N. Venkatraman, professor of marketing at Boston University, said that "right now it's a high-stakes game of poker," and that the value to Dell could erode without the go-private plan.
"I think the most likely outcome is that both sides come up with a new price," he said, but added that "it is clearly dangerous" for investors to hold back, "because it's not clear if these investors have an alternate plan to run the company without Michael Dell."
Jack Gold, analyst at J. Gold Associates, said he believes "there is still more convincing that needs to be done."
"I think Dell needs to go private," Gold said.
"If I'm a shareholder I'm trying to maximize my value, but if the other side walks away, who is in the wings to rescue the company? I don't see how Dell shares can rise if this deal falls apart."
The Wall Street Journal reported Wednesday that holders of at least 30 percent of Dell were set to vote against the buyout. The plan required a majority of the shares excluding an estimated 16 percent held by Michael Dell and his affiliates.
Icahn proposed an alternate plan that would pay $14 per share for up to 71 percent of Dell stock, and recently sweetened the deal by adding one warrant for every four Dell shares, entitling the holder to one share of Dell at $20.
But Dell's board and others contend Icahn lacks financing for such a plan and that it would do little to help foster a turnaround.
Enderle said Icahn's offer was "a smoke-and-mirrors thing" and that investors would be mindful of his meddling in Yahoo! several years ago.
"The last time we saw him muck around with tech it didn't end well," Enderle said.
Icahn is backed by the investment firm Southeastern Asset Management.

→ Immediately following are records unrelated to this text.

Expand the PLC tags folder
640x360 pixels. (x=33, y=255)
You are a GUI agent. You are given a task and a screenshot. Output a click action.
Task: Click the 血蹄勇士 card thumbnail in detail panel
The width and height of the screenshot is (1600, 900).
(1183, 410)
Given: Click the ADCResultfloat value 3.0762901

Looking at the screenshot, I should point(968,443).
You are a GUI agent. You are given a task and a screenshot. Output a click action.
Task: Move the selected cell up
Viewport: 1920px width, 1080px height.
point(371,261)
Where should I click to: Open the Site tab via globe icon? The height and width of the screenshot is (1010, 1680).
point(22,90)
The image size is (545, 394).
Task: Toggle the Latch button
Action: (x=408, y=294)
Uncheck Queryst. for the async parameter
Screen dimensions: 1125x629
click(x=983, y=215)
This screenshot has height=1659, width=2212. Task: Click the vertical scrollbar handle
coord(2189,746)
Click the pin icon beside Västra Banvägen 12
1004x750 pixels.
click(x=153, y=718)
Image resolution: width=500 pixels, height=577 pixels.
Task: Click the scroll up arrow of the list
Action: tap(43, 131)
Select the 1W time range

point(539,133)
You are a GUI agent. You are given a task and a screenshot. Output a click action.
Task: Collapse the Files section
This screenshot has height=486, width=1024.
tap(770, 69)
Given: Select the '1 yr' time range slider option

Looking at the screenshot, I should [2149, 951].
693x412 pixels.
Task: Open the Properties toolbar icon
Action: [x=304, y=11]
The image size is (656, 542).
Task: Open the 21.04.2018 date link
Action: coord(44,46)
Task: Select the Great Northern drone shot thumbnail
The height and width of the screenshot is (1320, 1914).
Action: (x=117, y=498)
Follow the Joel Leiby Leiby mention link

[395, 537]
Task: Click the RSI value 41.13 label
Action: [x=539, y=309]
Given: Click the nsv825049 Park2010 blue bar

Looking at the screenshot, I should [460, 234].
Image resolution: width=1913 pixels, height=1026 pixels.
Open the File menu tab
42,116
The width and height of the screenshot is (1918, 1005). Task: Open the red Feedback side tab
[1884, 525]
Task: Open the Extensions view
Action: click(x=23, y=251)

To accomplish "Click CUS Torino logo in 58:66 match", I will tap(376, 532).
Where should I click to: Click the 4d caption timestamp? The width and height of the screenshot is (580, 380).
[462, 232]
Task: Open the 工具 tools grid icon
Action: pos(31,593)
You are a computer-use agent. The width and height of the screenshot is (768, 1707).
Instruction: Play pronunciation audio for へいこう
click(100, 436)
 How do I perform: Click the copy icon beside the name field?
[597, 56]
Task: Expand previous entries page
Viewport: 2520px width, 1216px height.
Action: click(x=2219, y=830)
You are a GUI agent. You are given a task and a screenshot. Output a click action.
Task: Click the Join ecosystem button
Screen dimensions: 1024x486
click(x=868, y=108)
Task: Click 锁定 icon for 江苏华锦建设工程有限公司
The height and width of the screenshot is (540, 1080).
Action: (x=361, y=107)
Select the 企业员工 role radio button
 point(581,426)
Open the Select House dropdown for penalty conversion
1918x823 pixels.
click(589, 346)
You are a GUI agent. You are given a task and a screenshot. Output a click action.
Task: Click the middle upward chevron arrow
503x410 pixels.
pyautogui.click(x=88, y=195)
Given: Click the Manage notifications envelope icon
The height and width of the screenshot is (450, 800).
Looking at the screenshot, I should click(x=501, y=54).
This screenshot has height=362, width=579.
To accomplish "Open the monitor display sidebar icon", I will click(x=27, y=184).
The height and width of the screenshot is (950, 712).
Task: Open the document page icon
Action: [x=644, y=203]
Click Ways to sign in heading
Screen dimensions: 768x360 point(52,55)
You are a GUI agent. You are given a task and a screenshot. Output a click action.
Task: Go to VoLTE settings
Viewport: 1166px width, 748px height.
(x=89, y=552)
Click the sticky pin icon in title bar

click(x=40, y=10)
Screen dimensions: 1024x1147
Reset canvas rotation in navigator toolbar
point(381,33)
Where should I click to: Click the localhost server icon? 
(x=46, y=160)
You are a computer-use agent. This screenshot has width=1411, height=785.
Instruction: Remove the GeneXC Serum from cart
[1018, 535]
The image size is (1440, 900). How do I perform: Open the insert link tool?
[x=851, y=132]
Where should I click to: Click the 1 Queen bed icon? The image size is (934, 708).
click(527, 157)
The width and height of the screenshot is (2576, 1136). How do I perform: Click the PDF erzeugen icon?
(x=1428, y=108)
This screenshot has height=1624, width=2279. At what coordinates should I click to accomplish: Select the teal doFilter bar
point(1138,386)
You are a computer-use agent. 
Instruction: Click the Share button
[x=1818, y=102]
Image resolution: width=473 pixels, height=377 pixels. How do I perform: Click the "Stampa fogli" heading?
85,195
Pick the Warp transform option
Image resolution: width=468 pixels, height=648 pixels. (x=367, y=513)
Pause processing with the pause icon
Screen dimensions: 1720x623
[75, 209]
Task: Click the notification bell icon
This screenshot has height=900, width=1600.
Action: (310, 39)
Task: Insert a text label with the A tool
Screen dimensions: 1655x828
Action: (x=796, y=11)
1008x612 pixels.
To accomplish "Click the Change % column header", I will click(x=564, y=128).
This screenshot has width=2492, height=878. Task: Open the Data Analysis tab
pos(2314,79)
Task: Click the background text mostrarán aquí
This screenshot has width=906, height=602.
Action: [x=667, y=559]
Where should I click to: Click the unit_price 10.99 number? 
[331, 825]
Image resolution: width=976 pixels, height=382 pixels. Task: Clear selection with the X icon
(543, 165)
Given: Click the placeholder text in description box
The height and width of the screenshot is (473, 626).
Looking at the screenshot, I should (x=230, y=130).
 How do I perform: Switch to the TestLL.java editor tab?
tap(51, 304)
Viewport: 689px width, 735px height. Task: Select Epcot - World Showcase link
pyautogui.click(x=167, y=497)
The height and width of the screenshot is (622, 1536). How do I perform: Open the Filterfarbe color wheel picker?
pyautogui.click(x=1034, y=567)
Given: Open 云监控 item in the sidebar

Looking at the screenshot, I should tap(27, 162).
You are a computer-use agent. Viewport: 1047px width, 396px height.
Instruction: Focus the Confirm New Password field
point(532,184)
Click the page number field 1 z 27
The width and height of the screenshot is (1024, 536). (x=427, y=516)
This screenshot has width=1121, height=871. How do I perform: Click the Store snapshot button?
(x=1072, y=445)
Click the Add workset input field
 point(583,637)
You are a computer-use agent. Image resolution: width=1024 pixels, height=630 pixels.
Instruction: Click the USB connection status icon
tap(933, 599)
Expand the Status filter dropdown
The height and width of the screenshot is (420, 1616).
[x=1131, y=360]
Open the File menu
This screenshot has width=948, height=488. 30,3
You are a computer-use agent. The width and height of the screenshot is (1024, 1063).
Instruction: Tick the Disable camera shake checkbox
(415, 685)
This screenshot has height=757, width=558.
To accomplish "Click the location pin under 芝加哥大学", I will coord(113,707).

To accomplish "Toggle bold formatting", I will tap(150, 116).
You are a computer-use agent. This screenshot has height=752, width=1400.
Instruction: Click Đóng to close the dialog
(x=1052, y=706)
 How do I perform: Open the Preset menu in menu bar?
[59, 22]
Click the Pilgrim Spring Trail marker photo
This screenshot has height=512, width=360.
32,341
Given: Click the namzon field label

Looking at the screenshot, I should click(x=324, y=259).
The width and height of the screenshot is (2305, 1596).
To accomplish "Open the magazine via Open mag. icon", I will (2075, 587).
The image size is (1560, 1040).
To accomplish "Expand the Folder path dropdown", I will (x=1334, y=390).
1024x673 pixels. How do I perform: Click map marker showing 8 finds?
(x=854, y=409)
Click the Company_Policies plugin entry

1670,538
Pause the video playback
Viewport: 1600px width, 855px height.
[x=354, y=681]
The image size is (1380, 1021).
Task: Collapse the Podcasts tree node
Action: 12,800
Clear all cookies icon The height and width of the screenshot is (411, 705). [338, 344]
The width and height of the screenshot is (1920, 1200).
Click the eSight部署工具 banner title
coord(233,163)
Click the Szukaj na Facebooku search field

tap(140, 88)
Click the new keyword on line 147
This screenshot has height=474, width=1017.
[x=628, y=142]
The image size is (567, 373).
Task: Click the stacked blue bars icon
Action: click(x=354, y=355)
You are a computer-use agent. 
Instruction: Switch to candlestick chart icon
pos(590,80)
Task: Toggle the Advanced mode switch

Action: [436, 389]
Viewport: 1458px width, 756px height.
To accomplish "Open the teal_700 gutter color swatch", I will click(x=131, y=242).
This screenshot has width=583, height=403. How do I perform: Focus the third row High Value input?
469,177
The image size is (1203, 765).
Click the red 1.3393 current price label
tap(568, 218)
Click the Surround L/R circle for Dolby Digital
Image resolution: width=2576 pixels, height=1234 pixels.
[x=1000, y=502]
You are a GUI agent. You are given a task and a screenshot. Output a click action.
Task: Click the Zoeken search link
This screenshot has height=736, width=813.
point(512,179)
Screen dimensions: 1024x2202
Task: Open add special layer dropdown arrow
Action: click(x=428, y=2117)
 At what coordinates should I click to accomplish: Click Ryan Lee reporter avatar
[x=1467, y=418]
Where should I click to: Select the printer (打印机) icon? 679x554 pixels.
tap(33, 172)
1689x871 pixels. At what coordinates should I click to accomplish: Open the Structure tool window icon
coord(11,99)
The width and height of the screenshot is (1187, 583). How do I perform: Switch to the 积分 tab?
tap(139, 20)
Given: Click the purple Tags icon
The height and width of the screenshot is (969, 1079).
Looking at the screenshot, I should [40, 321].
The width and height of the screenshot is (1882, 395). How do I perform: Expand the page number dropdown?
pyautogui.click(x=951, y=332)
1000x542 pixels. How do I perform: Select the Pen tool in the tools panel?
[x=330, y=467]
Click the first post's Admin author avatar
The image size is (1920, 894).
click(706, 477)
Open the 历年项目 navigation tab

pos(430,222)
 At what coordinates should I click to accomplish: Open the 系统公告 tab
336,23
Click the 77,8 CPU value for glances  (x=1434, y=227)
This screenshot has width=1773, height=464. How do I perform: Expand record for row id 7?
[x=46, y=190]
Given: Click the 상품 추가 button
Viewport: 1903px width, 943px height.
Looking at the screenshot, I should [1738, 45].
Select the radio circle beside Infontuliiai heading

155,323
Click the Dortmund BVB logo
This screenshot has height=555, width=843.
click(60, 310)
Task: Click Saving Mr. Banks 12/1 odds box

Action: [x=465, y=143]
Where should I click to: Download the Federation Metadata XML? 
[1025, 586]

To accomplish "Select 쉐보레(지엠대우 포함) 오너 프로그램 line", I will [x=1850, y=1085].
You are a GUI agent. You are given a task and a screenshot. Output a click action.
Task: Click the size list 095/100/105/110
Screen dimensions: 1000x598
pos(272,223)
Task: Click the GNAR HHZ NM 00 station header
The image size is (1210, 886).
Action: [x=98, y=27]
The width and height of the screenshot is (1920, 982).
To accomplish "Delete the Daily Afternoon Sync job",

Another financial firm, T. Rowe Price, has also indicated it would oppose the buyout.
Pzena Investment Management, which owns some 6.7 million shares, said in a statement it was prepared to vote against the buyout.
In a statement after the postponement, Icahn and Southeastern called on the Dell board and special committee "to act in the best interest of stockholders and move Dell forward," without elaborating.
Earlier this week, the two investors said they believe the go-private plan "substantially undervalues Dell and that stockholders should be entitled to choose to retain the upside potential of their Dell shares."
Dell's board contends the company needs to make radical changes to keep up with a shift to mobile computing.
Dell shares rose 1.86 percent to close Thursday at $13.12.